*** Begin section ***

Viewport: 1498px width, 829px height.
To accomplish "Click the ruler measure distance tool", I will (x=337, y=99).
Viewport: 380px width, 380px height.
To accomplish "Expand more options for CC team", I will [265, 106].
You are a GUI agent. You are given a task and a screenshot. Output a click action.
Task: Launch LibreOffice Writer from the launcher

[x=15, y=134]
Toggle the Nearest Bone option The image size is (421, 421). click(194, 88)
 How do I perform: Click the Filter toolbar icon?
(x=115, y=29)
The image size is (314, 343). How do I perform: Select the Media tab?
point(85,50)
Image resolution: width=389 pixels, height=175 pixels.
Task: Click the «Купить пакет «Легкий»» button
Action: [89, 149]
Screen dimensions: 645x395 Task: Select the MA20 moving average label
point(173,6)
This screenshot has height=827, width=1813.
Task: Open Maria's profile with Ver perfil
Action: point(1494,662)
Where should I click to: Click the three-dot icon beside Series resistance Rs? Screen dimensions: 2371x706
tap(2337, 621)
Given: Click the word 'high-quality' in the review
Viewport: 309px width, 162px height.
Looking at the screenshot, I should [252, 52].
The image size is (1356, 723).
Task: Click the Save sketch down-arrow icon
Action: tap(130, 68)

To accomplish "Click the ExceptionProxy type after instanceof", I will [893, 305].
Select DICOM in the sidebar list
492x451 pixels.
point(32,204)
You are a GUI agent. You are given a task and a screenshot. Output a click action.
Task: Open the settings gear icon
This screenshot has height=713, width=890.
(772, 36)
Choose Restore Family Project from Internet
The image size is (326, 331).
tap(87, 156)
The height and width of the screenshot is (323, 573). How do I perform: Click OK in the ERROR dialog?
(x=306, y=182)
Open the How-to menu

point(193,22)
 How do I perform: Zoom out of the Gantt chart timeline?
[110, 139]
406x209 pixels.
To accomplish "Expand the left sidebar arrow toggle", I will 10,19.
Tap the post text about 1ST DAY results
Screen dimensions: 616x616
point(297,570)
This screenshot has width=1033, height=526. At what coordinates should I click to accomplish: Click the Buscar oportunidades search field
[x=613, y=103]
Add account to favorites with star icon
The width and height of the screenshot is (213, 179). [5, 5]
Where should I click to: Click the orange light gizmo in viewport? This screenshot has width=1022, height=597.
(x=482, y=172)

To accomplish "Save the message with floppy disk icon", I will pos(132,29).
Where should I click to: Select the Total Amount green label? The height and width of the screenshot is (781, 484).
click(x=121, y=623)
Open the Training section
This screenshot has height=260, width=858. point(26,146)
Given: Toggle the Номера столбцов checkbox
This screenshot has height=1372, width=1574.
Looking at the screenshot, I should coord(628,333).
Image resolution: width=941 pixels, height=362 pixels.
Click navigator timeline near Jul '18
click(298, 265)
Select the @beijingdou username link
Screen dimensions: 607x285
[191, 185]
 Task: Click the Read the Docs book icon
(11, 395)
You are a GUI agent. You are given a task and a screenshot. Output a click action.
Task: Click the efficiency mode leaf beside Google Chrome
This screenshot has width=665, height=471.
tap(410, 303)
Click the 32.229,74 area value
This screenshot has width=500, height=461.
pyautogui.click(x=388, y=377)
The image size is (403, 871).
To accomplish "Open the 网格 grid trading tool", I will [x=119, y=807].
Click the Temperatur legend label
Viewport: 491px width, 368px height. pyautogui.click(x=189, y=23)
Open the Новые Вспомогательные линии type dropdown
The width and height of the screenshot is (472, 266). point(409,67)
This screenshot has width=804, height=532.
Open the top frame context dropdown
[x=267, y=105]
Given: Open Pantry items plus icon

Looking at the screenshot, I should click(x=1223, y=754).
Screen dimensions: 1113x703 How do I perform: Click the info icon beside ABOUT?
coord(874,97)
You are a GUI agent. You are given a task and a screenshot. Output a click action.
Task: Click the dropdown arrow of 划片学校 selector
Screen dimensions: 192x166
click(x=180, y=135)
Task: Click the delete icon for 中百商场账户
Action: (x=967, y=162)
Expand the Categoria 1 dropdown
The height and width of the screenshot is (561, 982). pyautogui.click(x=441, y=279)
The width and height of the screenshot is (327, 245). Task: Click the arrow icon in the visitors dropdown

*** End section ***

## TO DO
Take exactly the lines from the one containing "Screen dimensions: 607x285" through the one containing "Task: Click the efficiency" in the data above, and output them with nothing added.

## YOUR RESPONSE
Screen dimensions: 607x285
[191, 185]
 Task: Click the Read the Docs book icon
(11, 395)
You are a GUI agent. You are given a task and a screenshot. Output a click action.
Task: Click the efficiency mode leaf beside Google Chrome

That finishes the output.